• _SET TASK A_: For each statement below, decide whether the concurrency guide supports it, answering yes or no and quoting the words from the guide that settle it. (i) Top-level calls such as register() and plot() are safe to use in multitenant settings. (ii) Client objects isolate database tokens. (iii) In the multi-tenant example, Bob's client sets its privacy mode to 'org'.
• _SET TASK B_:
Using the concurrency guide, answer each question on its own line.
(i) What should be used for safe operation in concurrent and multitenant settings?
(ii) Which two concurrency contexts does the guide give as examples?
(iii) In the multi-tenant example, what privacy mode does Alice's client set?

• _GIVEN PASSAGE_:
********

Concurrency & Multi-tenancy
===========================

To safely use pygraphistry in concurrent and multitenant settings, use client objects. Use of top-level calls like ``register()`` and ``plot()`` are unsafe in these settings as they use global variables.

Client objects automatically isolate session state like graphistry server and database tokens. Each client and derived plottable objects are safe for use within a single concurrency context like a thread or event loop, and you can have multiple in different threads and event loops.

Creating Client Objects
-----------------------

.. code-block:: python

   import graphistry
   
   # Create independent client instances
   alice_g = graphistry.client()
   alice_g.register(api=3, username='alice', password='pw')
   
   bob_g = graphistry.client()
   bob_g.register(api=3, username='bob', password='pw')

Multi-tenant Example
--------------------

Different users can work with their own isolated sessions:

.. code-block:: python

   import graphistry
   
   # Alice's client with her credentials and settings
   alice_g = graphistry.client()
   alice_g.register(api=3, username='alice', password='alice_pw')
   alice_g.privacy(mode='public')
   
   # Bob's client with his credentials and settings
   bob_g = graphistry.client()
   bob_g.register(api=3, username='bob', password='bob_pw')
   bob_g.privacy(mode='org')
   
   # Each client creates isolated plottables
   alice_plot = alice_g.edges(alice_data).plot(render=False)
   bob_plot = bob_g.edges(bob_data).plot(render=False)

Multiple Servers Example
------------------------

Connect to different Graphistry servers (e.g., staging vs production):

.. code-block:: python

   import graphistry
   
   # Production server client
   prod_g = graphistry.client()

********

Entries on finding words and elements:

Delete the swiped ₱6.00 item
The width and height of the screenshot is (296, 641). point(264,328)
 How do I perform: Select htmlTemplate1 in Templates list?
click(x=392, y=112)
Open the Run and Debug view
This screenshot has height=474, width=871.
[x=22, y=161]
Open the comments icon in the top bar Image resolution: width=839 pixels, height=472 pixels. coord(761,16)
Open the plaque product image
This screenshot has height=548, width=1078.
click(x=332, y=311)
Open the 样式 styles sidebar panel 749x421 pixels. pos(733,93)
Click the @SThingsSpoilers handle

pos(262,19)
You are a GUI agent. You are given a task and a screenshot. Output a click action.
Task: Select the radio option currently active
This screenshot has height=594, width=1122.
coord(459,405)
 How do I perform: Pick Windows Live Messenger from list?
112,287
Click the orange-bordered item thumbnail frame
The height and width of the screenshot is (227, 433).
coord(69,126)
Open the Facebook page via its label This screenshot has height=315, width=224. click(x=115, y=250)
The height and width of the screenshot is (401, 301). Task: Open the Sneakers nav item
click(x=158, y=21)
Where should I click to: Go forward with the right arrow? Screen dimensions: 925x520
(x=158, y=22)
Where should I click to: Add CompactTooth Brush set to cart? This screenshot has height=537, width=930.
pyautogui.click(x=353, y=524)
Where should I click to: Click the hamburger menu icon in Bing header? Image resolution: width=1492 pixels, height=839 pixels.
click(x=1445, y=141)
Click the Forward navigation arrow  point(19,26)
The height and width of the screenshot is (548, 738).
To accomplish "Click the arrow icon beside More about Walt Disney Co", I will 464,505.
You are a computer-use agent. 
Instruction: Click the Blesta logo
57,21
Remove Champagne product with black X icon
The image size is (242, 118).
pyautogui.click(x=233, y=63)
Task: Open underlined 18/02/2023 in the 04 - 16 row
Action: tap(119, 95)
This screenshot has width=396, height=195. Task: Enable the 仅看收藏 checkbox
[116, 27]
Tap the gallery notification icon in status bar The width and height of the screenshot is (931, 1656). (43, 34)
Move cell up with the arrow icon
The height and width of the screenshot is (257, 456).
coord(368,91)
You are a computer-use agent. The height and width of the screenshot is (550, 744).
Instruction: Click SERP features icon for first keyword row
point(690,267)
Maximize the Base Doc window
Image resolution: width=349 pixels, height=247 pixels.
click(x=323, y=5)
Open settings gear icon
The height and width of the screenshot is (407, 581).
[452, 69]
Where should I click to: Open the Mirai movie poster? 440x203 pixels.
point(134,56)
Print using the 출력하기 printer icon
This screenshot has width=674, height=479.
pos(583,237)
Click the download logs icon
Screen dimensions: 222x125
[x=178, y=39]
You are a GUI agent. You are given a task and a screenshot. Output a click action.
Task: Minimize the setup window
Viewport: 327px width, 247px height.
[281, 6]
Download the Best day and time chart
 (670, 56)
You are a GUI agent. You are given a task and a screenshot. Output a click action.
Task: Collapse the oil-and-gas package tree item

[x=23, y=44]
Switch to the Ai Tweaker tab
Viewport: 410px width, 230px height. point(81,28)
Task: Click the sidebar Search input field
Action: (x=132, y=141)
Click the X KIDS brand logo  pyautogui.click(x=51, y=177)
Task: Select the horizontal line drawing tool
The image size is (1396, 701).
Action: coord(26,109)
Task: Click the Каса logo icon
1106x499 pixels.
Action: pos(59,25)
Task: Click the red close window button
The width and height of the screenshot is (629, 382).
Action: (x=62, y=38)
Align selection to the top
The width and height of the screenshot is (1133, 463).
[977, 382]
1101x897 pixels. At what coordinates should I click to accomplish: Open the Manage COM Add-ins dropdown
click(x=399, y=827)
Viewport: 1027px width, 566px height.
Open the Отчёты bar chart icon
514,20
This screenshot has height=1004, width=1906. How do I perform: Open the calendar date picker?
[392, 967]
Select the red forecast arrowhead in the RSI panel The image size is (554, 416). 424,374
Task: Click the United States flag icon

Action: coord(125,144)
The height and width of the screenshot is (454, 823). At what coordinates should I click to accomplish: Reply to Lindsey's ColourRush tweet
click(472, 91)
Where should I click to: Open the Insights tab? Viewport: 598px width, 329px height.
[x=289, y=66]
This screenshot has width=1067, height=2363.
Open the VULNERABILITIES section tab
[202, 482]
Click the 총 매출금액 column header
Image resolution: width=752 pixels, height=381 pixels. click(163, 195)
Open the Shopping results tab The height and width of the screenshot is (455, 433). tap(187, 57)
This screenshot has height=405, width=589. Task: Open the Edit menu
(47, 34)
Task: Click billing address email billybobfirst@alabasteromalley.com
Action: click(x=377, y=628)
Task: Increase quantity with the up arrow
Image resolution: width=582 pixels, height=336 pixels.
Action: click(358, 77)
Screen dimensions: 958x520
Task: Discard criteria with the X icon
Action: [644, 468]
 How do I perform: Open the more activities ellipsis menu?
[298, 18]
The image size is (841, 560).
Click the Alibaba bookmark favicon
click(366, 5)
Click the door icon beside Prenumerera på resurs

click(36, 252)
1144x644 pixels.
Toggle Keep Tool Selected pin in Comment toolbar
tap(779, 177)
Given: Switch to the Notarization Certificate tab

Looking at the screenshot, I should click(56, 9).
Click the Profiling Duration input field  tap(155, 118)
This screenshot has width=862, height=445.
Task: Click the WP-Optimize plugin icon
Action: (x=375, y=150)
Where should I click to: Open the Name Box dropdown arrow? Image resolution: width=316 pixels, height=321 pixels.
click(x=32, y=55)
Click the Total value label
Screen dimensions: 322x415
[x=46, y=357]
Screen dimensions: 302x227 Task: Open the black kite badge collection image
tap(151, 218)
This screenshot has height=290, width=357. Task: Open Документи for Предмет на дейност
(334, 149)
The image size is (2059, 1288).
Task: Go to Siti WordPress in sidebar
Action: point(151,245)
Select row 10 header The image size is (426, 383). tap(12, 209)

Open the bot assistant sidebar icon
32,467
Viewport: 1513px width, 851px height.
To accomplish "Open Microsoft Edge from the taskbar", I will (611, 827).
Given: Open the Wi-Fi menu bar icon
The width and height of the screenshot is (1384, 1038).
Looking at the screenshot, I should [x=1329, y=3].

********

• _EXERCISE SOLUTION A_:
(i) No: "are unsafe in these settings as they use global variables"
(ii) Yes: "Client objects automatically isolate session state like graphistry server and database tokens."
(iii) Yes: "bob_g.privacy(mode='org')"

• _EXERCISE SOLUTION B_:
(i) Client objects
(ii) A thread or an event loop
(iii) 'public'